Sunday, February 21, 2016

Brute Force and All That

This business with the FBI wanting Apple to create a tool to unlock the iPhone of the San Bernadino terrorists has been fascinating to follow, not least because it appears that the method the FBI has settled on is brute force — in this case, systematically trying every PIN combination — but brute force is here limited by the iPhone which allows only 10 mistaken attempts and then erases the data on the phone (or bricks it altogether — I've heard competing accounts), so the Bureau wants Cupertino to give them a way to shut down this 10-strikes-and-you're-out security feature. (Apple is refusing, for all kinds of really good, sensible, reasons which others explain elsewhere with more detail and authority.)

Now, brute force is something that should be familiar to composers.
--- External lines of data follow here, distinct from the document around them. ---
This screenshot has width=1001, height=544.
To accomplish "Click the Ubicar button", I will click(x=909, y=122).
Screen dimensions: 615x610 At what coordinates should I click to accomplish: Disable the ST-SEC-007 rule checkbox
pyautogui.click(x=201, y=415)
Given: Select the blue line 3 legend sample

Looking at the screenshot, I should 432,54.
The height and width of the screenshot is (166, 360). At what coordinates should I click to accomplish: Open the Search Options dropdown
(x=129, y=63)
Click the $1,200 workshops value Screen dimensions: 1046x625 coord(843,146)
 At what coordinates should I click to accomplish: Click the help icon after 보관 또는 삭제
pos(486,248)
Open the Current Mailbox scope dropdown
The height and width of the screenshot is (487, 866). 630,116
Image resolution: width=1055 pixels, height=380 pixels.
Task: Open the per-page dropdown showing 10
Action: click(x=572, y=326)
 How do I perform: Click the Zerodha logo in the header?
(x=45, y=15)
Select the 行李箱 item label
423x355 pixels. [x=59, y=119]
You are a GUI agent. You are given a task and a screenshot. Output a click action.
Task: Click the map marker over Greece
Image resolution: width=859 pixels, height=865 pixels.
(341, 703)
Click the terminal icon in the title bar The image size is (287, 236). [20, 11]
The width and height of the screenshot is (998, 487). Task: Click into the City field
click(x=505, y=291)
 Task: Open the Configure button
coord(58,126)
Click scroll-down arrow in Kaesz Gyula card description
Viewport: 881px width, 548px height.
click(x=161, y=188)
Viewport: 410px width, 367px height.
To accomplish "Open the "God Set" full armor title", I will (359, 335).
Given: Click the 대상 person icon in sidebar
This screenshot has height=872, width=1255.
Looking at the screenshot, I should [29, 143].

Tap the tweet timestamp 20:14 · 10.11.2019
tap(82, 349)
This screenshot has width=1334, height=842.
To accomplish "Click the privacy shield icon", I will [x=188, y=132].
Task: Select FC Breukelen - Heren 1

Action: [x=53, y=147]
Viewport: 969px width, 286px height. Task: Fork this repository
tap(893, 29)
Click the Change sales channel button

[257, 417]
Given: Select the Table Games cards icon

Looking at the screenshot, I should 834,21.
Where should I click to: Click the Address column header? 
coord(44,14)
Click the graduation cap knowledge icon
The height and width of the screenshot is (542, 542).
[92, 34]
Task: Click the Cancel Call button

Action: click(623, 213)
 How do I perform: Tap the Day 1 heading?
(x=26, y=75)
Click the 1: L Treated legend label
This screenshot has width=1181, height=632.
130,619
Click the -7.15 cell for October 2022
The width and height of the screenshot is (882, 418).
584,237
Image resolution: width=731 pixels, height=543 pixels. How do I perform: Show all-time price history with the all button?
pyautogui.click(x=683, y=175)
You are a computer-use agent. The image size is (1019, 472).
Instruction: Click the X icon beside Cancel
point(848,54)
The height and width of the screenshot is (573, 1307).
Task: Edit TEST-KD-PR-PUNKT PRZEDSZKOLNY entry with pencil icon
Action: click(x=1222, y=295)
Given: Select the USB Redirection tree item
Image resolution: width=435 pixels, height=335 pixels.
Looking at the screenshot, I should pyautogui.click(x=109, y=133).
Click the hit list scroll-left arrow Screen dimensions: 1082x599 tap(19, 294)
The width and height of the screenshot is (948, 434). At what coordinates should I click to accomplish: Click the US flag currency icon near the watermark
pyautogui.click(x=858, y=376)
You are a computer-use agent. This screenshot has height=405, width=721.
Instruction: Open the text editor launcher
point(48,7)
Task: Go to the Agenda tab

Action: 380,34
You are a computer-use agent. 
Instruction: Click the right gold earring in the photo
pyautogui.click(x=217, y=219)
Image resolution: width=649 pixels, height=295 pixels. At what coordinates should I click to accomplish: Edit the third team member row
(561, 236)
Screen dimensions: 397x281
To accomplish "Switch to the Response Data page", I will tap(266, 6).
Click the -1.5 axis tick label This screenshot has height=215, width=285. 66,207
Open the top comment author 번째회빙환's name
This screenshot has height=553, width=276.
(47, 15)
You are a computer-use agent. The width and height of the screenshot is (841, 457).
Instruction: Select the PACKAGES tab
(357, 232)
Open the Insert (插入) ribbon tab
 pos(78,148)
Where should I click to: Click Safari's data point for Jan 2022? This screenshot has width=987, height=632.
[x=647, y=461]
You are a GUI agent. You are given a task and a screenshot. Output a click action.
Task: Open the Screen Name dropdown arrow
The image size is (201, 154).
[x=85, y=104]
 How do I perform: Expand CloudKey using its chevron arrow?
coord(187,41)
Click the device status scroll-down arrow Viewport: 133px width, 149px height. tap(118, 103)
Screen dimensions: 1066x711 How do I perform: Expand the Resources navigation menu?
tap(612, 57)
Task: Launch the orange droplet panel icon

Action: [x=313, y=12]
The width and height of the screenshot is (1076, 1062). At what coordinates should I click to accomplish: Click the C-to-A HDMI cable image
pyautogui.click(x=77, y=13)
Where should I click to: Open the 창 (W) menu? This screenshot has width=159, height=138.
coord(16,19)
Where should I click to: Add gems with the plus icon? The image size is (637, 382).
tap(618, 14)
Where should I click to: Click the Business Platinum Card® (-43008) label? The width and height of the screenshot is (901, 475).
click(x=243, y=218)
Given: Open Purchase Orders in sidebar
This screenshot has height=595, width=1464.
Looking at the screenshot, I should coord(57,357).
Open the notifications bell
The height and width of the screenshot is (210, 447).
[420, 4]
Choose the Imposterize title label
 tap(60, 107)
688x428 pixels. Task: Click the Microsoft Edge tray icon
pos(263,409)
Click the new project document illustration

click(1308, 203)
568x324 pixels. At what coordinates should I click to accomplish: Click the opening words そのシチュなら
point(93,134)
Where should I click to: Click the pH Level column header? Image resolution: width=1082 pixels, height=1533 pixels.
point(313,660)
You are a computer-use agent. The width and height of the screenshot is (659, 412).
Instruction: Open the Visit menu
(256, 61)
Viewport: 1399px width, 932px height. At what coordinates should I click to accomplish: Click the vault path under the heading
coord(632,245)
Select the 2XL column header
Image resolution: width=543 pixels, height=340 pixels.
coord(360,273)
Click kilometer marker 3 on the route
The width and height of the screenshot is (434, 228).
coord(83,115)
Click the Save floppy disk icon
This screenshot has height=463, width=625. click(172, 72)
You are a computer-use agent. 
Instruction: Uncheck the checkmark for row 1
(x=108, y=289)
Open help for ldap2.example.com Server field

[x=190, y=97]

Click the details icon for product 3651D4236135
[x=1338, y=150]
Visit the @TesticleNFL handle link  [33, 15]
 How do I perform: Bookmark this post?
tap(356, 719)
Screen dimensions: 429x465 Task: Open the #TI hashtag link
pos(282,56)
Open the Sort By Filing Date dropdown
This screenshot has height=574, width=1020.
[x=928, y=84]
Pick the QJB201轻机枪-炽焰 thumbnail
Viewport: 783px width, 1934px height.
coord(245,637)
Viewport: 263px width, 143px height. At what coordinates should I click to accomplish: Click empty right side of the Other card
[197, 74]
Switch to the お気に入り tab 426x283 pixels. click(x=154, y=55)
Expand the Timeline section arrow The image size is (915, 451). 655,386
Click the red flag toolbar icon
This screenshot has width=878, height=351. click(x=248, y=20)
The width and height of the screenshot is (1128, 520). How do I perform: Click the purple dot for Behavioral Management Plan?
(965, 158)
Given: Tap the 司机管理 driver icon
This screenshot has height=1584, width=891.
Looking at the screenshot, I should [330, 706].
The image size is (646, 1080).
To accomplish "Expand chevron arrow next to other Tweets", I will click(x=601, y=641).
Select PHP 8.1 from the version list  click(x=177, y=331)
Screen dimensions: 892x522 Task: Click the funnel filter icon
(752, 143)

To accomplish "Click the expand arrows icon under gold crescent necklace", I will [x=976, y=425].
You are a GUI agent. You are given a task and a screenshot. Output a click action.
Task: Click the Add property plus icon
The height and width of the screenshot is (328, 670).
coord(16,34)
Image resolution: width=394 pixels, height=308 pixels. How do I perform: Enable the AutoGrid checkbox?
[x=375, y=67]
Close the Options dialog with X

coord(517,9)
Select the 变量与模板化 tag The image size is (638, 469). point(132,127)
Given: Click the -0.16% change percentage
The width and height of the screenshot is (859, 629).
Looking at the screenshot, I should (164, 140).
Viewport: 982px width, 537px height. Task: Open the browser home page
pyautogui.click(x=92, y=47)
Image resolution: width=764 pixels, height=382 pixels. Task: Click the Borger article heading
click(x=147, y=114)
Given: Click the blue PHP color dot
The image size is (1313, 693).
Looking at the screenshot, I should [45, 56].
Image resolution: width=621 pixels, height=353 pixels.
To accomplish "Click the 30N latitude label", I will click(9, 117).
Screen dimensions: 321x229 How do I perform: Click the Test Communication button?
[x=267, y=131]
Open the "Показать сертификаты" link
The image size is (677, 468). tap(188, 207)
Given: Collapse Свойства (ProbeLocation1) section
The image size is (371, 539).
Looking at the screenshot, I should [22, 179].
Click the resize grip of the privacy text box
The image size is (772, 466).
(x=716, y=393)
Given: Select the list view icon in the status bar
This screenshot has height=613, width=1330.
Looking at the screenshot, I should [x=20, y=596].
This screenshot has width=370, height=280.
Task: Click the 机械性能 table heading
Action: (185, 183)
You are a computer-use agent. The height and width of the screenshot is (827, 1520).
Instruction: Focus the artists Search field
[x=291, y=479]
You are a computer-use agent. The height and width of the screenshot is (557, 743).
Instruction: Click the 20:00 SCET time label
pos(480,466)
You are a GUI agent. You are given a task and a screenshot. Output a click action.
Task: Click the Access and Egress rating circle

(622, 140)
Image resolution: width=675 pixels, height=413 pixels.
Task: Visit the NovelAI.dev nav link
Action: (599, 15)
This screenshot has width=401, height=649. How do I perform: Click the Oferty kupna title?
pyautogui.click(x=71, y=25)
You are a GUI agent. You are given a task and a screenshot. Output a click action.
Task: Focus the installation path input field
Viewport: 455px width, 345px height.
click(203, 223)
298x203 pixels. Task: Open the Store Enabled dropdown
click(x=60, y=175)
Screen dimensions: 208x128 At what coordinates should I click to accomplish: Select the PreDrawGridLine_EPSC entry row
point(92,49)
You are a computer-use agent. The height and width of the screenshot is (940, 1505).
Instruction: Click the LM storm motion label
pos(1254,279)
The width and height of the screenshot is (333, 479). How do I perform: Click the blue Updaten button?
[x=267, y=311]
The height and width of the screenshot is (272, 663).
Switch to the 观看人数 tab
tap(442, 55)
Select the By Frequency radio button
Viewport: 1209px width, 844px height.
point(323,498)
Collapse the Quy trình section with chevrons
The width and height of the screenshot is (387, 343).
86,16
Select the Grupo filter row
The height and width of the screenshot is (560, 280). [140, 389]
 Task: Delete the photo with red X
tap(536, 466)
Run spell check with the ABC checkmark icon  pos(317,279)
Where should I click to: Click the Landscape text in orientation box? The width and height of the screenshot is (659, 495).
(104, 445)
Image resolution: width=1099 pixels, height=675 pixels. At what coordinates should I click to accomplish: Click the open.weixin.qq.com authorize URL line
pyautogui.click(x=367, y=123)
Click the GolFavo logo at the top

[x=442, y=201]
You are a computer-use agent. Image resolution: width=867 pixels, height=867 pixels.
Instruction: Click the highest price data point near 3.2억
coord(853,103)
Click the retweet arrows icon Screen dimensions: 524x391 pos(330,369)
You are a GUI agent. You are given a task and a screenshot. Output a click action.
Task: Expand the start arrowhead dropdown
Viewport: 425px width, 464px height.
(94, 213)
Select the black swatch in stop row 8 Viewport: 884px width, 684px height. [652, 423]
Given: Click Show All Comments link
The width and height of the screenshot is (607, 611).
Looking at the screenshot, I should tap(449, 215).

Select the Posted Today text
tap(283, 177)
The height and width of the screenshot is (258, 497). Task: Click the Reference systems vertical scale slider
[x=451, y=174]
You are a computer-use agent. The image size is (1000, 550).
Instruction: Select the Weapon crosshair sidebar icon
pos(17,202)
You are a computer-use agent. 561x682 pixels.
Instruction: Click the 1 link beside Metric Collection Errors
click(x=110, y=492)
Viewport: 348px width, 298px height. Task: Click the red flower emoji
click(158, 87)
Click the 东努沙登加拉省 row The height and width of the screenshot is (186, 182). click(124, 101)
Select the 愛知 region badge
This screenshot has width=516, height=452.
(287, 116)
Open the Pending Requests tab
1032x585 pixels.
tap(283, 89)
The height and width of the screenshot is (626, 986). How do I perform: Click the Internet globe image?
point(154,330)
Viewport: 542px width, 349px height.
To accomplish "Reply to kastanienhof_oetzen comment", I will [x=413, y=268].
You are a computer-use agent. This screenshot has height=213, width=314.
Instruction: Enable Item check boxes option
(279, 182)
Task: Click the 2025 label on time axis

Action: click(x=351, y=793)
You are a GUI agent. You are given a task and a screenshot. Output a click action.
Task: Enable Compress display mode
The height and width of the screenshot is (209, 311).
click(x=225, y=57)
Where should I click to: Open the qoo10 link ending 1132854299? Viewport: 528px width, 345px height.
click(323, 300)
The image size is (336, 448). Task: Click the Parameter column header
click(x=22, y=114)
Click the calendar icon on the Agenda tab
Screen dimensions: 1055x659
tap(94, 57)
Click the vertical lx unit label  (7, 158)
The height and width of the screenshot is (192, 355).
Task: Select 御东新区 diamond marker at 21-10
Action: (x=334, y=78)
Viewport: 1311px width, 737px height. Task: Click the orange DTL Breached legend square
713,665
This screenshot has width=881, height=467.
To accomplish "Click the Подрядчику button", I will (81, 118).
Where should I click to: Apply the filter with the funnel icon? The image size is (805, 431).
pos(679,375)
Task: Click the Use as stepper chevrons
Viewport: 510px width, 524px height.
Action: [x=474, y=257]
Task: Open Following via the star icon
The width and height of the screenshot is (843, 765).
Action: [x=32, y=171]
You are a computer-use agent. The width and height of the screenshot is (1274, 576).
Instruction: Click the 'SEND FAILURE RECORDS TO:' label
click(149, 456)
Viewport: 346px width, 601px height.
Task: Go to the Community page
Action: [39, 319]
For all of our plans and schemes and charts and systems, at some point there inevitably seem to be decisions to make that have to rely on brute force, rigorously trying out each solution on a list (whether formal or informal, in the head or on paper or screen) of possible solutions until one that works is found  (the sketches of Beethoven or Ives sometimes suggest such a procedure.)  If you're lucky, you stumble on a workable solution fast, but more often brute force gets refined as trial-and-error, optimally with successive error suggesting ways to sieve through the list to get more likely answers, but it can nevertheless be a damnably long process, and not a few composers find themselves bricking the work sometime along the way. (If you're really lucky, you get both the right answer and some insight into why it is the right answer along the way, an example of a piece revealing its own rules, or even "theory" in the course of composition.)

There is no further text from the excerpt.